» Your objective
Below are some entries; can you quote all of them exactly?

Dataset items
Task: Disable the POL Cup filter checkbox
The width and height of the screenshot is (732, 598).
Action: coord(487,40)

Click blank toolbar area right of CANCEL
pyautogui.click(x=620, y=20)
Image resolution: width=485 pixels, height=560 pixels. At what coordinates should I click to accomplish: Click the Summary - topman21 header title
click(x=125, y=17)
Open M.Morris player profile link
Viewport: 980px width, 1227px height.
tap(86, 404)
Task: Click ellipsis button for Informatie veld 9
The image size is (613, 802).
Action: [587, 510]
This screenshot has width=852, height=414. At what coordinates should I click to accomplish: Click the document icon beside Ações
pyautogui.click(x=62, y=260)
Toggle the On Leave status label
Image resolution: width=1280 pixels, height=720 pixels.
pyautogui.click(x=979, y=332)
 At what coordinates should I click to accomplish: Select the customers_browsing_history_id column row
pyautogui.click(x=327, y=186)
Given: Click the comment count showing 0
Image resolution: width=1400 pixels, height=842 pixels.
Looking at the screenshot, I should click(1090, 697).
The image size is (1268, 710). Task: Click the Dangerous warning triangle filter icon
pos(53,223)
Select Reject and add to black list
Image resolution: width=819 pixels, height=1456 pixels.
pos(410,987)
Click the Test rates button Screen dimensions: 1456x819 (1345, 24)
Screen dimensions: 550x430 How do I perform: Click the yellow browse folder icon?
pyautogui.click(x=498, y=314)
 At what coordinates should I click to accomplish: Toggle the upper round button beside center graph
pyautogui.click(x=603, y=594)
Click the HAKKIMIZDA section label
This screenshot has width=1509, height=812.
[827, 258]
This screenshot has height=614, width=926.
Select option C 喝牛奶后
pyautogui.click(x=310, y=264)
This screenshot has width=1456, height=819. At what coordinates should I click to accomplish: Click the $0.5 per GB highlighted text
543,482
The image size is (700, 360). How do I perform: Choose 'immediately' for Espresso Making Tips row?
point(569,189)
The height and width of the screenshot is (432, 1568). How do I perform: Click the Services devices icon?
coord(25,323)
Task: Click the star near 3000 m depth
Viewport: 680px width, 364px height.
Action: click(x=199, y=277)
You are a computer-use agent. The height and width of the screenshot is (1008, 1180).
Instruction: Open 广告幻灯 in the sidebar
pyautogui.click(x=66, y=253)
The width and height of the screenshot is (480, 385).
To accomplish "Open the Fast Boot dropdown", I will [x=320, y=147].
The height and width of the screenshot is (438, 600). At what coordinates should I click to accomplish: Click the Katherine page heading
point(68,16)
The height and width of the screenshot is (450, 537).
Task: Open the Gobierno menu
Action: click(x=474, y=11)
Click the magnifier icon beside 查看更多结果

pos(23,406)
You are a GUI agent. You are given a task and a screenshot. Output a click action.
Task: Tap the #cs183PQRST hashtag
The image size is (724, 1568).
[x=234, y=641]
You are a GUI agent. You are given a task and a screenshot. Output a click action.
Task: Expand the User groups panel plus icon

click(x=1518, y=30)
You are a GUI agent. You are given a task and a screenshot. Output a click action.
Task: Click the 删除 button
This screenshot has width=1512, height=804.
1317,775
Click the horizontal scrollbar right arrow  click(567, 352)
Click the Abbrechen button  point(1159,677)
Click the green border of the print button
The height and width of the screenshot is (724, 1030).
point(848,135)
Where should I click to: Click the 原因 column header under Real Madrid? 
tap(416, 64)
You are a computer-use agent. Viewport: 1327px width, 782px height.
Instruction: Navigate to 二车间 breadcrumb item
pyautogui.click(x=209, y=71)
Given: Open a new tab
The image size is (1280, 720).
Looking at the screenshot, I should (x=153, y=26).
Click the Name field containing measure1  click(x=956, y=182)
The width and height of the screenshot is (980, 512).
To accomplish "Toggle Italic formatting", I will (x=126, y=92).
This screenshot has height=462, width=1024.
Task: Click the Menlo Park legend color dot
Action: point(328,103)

» Exercise solution
Task: Disable the POL Cup filter checkbox
The width and height of the screenshot is (732, 598).
Action: coord(487,40)

Click blank toolbar area right of CANCEL
pyautogui.click(x=620, y=20)
Image resolution: width=485 pixels, height=560 pixels. At what coordinates should I click to accomplish: Click the Summary - topman21 header title
click(x=125, y=17)
Open M.Morris player profile link
Viewport: 980px width, 1227px height.
tap(86, 404)
Task: Click ellipsis button for Informatie veld 9
The image size is (613, 802).
Action: [587, 510]
This screenshot has width=852, height=414. At what coordinates should I click to accomplish: Click the document icon beside Ações
pyautogui.click(x=62, y=260)
Toggle the On Leave status label
Image resolution: width=1280 pixels, height=720 pixels.
pyautogui.click(x=979, y=332)
 At what coordinates should I click to accomplish: Select the customers_browsing_history_id column row
pyautogui.click(x=327, y=186)
Given: Click the comment count showing 0
Image resolution: width=1400 pixels, height=842 pixels.
Looking at the screenshot, I should click(1090, 697).
The image size is (1268, 710). Task: Click the Dangerous warning triangle filter icon
pos(53,223)
Select Reject and add to black list
Image resolution: width=819 pixels, height=1456 pixels.
pos(410,987)
Click the Test rates button Screen dimensions: 1456x819 (1345, 24)
Screen dimensions: 550x430 How do I perform: Click the yellow browse folder icon?
pyautogui.click(x=498, y=314)
 At what coordinates should I click to accomplish: Toggle the upper round button beside center graph
pyautogui.click(x=603, y=594)
Click the HAKKIMIZDA section label
This screenshot has width=1509, height=812.
[827, 258]
This screenshot has height=614, width=926.
Select option C 喝牛奶后
pyautogui.click(x=310, y=264)
This screenshot has width=1456, height=819. At what coordinates should I click to accomplish: Click the $0.5 per GB highlighted text
543,482
The image size is (700, 360). How do I perform: Choose 'immediately' for Espresso Making Tips row?
point(569,189)
The height and width of the screenshot is (432, 1568). How do I perform: Click the Services devices icon?
coord(25,323)
Task: Click the star near 3000 m depth
Viewport: 680px width, 364px height.
Action: click(x=199, y=277)
You are a computer-use agent. The height and width of the screenshot is (1008, 1180).
Instruction: Open 广告幻灯 in the sidebar
pyautogui.click(x=66, y=253)
The width and height of the screenshot is (480, 385).
To accomplish "Open the Fast Boot dropdown", I will [x=320, y=147].
The height and width of the screenshot is (438, 600). At what coordinates should I click to accomplish: Click the Katherine page heading
point(68,16)
The height and width of the screenshot is (450, 537).
Task: Open the Gobierno menu
Action: click(x=474, y=11)
Click the magnifier icon beside 查看更多结果

pos(23,406)
You are a GUI agent. You are given a task and a screenshot. Output a click action.
Task: Tap the #cs183PQRST hashtag
The image size is (724, 1568).
[x=234, y=641]
You are a GUI agent. You are given a task and a screenshot. Output a click action.
Task: Expand the User groups panel plus icon

click(x=1518, y=30)
You are a GUI agent. You are given a task and a screenshot. Output a click action.
Task: Click the 删除 button
This screenshot has width=1512, height=804.
1317,775
Click the horizontal scrollbar right arrow  click(567, 352)
Click the Abbrechen button  point(1159,677)
Click the green border of the print button
The height and width of the screenshot is (724, 1030).
point(848,135)
Where should I click to: Click the 原因 column header under Real Madrid? 
tap(416, 64)
You are a computer-use agent. Viewport: 1327px width, 782px height.
Instruction: Navigate to 二车间 breadcrumb item
pyautogui.click(x=209, y=71)
Given: Open a new tab
The image size is (1280, 720).
Looking at the screenshot, I should (x=153, y=26).
Click the Name field containing measure1  click(x=956, y=182)
The width and height of the screenshot is (980, 512).
To accomplish "Toggle Italic formatting", I will (x=126, y=92).
This screenshot has height=462, width=1024.
Task: Click the Menlo Park legend color dot
Action: point(328,103)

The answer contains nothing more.